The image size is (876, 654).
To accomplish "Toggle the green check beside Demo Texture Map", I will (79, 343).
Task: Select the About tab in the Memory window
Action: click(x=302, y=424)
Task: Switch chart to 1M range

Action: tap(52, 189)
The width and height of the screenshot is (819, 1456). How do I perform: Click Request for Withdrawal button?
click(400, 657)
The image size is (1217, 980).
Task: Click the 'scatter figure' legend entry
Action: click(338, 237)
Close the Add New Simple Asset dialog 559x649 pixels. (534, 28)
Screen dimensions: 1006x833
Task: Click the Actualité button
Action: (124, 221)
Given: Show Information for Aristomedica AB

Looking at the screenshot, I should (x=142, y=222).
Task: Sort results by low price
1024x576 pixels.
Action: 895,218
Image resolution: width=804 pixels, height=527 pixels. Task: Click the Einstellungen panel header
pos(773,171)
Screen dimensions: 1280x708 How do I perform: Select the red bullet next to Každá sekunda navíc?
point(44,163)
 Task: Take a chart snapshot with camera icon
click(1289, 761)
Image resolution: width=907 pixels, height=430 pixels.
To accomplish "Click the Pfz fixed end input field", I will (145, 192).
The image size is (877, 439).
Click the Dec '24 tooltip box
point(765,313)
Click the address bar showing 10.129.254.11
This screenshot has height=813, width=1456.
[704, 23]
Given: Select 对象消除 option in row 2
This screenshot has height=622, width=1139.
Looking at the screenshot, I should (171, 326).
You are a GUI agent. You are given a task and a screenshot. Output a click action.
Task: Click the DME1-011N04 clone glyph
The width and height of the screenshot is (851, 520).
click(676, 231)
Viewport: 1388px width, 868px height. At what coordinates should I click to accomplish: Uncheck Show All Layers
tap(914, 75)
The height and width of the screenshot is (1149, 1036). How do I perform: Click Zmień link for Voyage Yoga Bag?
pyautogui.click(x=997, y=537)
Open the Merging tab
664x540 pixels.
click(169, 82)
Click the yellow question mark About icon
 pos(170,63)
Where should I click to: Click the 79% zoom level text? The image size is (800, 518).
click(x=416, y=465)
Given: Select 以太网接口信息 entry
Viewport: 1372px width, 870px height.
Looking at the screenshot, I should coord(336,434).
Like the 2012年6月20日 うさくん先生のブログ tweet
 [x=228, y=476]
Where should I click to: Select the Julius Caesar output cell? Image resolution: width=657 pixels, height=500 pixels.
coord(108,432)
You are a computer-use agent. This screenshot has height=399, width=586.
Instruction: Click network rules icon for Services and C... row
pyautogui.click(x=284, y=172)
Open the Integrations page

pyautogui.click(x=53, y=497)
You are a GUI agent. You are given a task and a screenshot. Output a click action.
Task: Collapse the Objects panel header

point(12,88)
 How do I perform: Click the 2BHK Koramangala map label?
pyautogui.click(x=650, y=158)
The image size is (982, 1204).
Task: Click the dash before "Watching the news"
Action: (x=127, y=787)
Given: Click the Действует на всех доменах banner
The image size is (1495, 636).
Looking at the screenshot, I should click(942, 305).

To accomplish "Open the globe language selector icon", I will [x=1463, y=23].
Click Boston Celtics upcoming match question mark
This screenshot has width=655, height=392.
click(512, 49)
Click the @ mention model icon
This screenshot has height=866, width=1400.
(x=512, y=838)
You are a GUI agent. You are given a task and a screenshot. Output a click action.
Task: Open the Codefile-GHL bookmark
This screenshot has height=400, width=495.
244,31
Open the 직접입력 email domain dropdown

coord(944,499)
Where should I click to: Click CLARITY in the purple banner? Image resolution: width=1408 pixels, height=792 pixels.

• • •

**WHAT IS REQUIRED**: Copy out the records above from the line containing "Task: Switch chart to 1M range" through the line containing "Looking at the screenshot, I should (171, 326).", both included, and nothing else.

**RESPONSE TO THIS EXERCISE**:
Task: Switch chart to 1M range

Action: tap(52, 189)
The width and height of the screenshot is (819, 1456). How do I perform: Click Request for Withdrawal button?
click(400, 657)
The image size is (1217, 980).
Task: Click the 'scatter figure' legend entry
Action: click(338, 237)
Close the Add New Simple Asset dialog 559x649 pixels. (534, 28)
Screen dimensions: 1006x833
Task: Click the Actualité button
Action: (124, 221)
Given: Show Information for Aristomedica AB

Looking at the screenshot, I should (x=142, y=222).
Task: Sort results by low price
1024x576 pixels.
Action: 895,218
Image resolution: width=804 pixels, height=527 pixels. Task: Click the Einstellungen panel header
pos(773,171)
Screen dimensions: 1280x708 How do I perform: Select the red bullet next to Každá sekunda navíc?
point(44,163)
 Task: Take a chart snapshot with camera icon
click(1289, 761)
Image resolution: width=907 pixels, height=430 pixels.
To accomplish "Click the Pfz fixed end input field", I will (145, 192).
The image size is (877, 439).
Click the Dec '24 tooltip box
point(765,313)
Click the address bar showing 10.129.254.11
This screenshot has height=813, width=1456.
[704, 23]
Given: Select 对象消除 option in row 2
This screenshot has height=622, width=1139.
Looking at the screenshot, I should (171, 326).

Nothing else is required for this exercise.